| Aim of the exercise |
Across all lines of the entries, tally those with the word "computer" in them. The reply is the tally, by itself.

Collected data

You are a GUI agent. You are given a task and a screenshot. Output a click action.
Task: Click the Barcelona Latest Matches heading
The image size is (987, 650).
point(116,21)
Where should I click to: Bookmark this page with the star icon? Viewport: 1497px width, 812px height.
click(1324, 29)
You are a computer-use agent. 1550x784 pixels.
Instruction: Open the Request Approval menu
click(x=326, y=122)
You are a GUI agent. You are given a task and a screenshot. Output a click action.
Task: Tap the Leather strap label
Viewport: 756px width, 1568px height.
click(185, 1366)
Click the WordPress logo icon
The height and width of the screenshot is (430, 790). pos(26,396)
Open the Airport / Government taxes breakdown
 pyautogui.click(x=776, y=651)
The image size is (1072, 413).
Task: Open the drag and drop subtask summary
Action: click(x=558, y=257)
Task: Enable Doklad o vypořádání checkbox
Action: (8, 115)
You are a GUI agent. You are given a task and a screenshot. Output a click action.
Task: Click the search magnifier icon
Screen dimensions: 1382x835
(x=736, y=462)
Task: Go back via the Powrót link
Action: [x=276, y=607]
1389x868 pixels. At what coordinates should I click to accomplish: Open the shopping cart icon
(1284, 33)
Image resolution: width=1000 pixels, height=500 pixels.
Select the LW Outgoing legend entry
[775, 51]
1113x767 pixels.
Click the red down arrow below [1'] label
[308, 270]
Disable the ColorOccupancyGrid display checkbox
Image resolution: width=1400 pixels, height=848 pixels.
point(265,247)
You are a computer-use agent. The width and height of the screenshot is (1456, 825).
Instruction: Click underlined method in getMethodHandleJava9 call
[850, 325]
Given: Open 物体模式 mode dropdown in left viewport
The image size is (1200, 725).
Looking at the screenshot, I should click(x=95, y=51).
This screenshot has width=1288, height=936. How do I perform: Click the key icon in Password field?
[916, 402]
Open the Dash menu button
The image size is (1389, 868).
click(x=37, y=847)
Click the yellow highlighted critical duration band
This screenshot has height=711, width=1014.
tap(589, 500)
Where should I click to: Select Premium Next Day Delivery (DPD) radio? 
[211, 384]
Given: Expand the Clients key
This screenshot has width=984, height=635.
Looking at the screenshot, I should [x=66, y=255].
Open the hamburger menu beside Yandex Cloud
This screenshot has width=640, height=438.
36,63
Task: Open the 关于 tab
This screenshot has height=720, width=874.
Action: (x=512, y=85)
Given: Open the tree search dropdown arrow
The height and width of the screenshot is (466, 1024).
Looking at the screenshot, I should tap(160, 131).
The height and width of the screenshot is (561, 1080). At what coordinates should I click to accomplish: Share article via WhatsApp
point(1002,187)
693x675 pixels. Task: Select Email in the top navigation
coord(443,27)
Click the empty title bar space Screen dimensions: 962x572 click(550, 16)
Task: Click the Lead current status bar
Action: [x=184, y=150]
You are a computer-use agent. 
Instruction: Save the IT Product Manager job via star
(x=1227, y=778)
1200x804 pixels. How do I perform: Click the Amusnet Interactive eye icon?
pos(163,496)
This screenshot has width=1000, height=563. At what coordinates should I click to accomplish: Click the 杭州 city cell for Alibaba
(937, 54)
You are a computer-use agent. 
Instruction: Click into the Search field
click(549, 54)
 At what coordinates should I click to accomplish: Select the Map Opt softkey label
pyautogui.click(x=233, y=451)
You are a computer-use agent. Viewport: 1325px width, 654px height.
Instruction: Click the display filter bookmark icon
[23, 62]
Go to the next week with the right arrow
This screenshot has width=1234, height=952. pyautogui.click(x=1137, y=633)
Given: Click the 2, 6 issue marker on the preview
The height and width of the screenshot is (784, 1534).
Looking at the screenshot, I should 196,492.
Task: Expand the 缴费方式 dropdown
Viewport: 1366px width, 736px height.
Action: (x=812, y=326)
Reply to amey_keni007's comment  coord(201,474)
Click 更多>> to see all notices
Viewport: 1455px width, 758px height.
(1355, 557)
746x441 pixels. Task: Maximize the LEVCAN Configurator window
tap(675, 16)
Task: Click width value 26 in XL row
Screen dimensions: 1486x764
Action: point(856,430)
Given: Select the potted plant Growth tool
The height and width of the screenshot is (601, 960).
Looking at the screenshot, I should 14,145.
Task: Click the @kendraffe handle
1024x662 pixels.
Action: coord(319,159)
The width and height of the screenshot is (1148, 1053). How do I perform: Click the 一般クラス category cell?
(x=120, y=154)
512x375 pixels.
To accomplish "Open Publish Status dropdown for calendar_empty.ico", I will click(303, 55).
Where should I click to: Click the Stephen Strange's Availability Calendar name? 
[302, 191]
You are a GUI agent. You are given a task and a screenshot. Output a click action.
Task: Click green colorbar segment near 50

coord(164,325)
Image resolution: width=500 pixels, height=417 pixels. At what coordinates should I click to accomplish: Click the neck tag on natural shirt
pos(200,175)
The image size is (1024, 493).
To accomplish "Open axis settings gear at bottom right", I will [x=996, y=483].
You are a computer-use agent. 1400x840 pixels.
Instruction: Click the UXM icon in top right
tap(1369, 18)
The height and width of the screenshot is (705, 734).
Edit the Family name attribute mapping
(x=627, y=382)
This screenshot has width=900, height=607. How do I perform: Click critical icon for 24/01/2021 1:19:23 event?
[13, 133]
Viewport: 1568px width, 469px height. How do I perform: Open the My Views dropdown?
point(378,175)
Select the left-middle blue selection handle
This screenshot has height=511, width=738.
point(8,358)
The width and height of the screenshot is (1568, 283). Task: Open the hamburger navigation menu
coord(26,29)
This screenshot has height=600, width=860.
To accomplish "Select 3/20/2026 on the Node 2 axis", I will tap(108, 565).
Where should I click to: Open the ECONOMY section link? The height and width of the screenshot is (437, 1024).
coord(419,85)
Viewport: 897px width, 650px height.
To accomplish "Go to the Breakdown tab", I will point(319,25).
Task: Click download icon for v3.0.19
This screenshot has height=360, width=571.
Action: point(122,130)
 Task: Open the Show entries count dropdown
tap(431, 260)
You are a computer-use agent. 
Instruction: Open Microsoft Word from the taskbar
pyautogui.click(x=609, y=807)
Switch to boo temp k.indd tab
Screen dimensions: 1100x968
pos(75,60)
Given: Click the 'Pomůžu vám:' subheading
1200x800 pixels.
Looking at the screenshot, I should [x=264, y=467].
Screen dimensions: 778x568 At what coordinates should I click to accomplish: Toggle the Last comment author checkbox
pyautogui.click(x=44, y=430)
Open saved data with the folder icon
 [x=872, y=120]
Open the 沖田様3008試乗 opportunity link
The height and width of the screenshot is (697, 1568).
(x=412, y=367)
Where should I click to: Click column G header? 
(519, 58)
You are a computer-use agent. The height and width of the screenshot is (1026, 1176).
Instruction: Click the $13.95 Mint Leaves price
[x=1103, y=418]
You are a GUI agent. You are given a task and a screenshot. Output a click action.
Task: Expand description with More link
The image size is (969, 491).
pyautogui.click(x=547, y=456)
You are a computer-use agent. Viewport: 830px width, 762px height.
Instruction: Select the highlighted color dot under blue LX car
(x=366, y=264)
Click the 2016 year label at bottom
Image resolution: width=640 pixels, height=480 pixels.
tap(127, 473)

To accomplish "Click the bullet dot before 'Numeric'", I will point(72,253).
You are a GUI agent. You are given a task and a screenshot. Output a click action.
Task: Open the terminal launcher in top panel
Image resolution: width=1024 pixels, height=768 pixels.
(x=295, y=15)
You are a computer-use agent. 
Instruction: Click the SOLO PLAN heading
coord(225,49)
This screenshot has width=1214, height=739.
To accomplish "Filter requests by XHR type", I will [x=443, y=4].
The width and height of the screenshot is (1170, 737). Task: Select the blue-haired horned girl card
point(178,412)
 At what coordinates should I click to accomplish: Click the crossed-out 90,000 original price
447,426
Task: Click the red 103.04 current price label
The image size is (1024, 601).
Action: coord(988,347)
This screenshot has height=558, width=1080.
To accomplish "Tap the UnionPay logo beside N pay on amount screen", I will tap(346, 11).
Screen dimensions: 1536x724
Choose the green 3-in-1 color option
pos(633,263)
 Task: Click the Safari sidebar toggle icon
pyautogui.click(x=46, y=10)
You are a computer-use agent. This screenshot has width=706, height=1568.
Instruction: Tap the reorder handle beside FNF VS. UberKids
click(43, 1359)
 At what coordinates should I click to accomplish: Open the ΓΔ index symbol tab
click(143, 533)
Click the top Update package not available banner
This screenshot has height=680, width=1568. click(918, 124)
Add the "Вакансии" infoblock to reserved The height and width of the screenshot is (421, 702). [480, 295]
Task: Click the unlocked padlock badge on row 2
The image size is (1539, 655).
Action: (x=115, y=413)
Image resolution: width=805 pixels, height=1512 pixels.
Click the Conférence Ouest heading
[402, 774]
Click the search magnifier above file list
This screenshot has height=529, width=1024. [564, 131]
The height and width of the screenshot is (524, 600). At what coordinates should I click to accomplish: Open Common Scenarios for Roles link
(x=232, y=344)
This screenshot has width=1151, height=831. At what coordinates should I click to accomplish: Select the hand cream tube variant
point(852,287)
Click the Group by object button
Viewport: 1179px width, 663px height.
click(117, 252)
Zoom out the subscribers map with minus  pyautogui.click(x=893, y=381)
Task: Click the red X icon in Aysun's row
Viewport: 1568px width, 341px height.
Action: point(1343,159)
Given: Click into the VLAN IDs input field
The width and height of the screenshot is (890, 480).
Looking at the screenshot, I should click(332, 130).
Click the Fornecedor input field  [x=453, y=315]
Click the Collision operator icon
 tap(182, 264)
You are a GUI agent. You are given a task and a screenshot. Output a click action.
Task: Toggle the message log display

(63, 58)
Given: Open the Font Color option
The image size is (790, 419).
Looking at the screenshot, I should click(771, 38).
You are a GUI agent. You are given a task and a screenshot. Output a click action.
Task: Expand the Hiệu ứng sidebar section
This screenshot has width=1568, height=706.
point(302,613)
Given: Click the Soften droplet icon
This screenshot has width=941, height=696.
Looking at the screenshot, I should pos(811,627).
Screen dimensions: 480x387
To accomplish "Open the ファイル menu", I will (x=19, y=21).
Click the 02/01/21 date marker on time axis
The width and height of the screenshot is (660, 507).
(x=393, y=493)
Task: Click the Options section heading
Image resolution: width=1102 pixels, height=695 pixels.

| Your response |
11